Partes del ejercicio
(1) Convierte en una lista breve el párrafo del texto sobre la cocina local que comienza con «Con los platos de la tradición uruguaya». Conserva sus datos principales.
(2) Responde estas preguntas con los datos del texto sobre la cocina local:
(a) ¿Qué saberes distinguen a los humanos del resto del reino animal?
(b) ¿Desde cuándo hasta cuándo se suceden los aportes colectivos que forman las distintas cocinas?
(c) ¿Qué posee cada producto y cada plato, según señala Ducasse?

##### Texto proporcionado #####

Para ello –puntualiza- es de rigor utilizar los productos que correspondan a la identidad del terruño, que son su emanación directa y que se inscriben en una tradición y en un pasado y tener en cuenta las recetas que nos permiten respetar los sabores originales.

Lo que no quita, acoto, que se pueda y se deba conocer y gustar otras cocinas ajenas a nuestras tradiciones gastronómicas. O que, como los tiempos cambian también en la gastronomía, sea inevitable que surjan nuevos platos o interpretaciones diversas de viejas recetas sin traicionar su esencia.

Pero cada producto, cada plato –como también señala Ducasse- posee una historia que le es propia y que es preciso conocer para conservar la identidad de la cocina local, por más que se modifique de algún modo la utilización del producto o se hagan aportes a la receta original del plato.

Por otro lado es bueno tener presente, subrayo, que la cocina es una mezcla de saberes que distinguen desde hace miles de años a los humanos del resto del reino animal desde el dominio del fuego, la invención de la alfarería, la domesticación de animales salvajes y las prácticas agrícolas.

Lo que significa que las diferentes cocinas no son una creación a partir de la nada, sino una sucesión de aportes colectivos anónimos de múltiples orígenes desde la prehistoria de la humanidad hasta ahora.

Con los platos de la tradición uruguaya ocurre lo mismo: son el resultado de diferentes contribuciones de las cocinas europeas –española e italiana en primer lugar- con el agregado de productos y tradiciones gastronómicas americanas. Y téngase en cuenta que, como afirmaba Umberto Eco, “cada cultura absorbe elementos de las culturas cercanas y lejanas, pero luego se caracteriza por la forma en que incorpora esos elementos”.

##### Datos de origen #####

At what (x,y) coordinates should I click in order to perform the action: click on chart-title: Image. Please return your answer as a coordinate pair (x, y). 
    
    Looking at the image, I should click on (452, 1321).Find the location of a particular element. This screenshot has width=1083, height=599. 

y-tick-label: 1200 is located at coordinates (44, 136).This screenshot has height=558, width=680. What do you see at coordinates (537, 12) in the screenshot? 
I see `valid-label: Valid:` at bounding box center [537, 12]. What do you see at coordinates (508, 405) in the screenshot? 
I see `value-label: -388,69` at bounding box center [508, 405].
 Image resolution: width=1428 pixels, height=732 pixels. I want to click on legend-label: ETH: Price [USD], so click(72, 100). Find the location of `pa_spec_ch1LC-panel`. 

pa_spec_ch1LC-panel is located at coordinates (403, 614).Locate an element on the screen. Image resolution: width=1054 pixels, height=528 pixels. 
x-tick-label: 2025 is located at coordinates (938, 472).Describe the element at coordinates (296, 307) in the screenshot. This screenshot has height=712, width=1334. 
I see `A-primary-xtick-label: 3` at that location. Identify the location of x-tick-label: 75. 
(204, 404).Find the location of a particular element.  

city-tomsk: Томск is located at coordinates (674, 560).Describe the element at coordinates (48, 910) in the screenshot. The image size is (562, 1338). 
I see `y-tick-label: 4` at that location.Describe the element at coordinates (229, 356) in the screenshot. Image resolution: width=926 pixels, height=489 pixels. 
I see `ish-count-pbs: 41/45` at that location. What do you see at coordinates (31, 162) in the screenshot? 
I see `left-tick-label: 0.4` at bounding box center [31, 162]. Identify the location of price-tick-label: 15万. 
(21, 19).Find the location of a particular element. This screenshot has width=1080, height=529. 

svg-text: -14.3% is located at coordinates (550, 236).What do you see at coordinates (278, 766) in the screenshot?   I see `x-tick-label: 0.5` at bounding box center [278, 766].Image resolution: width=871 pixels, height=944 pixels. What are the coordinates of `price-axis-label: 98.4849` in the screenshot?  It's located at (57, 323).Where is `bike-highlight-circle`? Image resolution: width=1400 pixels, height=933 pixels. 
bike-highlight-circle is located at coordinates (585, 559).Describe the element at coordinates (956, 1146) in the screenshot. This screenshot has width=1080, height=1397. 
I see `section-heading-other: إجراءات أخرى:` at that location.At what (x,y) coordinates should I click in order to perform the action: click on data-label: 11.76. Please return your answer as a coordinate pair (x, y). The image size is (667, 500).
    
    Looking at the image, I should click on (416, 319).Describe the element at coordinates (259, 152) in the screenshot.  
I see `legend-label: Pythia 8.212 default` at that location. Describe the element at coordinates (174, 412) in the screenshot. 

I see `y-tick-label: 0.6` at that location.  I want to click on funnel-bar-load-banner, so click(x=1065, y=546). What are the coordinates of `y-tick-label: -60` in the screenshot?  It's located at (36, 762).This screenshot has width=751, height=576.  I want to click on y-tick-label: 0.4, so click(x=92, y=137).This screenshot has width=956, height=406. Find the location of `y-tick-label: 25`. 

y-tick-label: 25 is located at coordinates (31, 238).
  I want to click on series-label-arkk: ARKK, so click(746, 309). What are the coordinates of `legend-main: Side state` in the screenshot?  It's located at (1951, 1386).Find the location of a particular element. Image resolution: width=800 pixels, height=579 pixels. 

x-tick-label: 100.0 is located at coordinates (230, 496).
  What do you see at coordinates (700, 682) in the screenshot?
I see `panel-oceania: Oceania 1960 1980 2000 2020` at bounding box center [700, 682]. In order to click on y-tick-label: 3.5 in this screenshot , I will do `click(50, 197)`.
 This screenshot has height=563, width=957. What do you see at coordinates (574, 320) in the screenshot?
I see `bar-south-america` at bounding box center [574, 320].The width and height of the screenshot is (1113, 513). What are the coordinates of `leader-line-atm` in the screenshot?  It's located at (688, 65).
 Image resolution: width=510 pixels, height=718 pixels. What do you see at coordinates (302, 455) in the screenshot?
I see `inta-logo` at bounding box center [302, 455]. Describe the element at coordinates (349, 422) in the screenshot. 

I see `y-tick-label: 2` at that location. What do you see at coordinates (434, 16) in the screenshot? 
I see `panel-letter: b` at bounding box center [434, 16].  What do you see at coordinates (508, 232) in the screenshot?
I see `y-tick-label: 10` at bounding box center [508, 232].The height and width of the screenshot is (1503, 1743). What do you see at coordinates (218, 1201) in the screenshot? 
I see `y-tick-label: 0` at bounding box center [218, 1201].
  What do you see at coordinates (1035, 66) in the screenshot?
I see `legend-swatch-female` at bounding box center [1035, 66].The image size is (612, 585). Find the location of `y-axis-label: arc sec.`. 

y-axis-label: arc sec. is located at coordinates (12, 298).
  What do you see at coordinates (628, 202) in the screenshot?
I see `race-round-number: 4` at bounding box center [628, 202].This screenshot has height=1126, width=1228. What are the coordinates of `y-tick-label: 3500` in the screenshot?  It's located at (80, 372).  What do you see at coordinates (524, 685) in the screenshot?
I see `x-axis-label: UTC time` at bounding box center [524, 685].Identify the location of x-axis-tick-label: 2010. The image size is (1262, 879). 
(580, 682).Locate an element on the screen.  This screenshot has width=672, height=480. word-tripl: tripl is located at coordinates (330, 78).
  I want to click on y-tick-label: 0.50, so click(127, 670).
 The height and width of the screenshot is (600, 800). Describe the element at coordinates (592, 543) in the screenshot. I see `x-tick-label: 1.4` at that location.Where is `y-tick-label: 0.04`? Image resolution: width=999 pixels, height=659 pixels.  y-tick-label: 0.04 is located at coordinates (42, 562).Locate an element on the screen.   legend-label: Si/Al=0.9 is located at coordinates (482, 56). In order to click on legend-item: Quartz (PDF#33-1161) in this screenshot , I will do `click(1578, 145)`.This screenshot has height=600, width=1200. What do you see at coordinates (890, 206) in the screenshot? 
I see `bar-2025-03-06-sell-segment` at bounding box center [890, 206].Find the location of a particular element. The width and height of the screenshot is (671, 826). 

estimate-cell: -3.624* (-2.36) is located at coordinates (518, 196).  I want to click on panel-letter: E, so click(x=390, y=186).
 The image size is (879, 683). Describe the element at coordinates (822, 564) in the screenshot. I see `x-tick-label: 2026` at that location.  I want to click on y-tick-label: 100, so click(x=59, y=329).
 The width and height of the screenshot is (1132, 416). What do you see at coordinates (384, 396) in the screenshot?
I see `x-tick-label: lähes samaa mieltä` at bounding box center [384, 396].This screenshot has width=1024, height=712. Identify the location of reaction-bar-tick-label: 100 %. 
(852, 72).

#####

Respuestas
(1)
- Los platos de la tradición uruguaya resultan de distintas contribuciones de las cocinas europeas, en primer lugar la española y la italiana.
- A esas contribuciones se suman productos y tradiciones gastronómicas americanas.
- Según Umberto Eco, cada cultura absorbe elementos de culturas cercanas y lejanas, pero se caracteriza por la forma en que los incorpora.

(2)
(a) El dominio del fuego, la invención de la alfarería, la domesticación de animales salvajes y las prácticas agrícolas.
(b) Desde la prehistoria de la humanidad hasta ahora.
(c) Una historia que le es propia.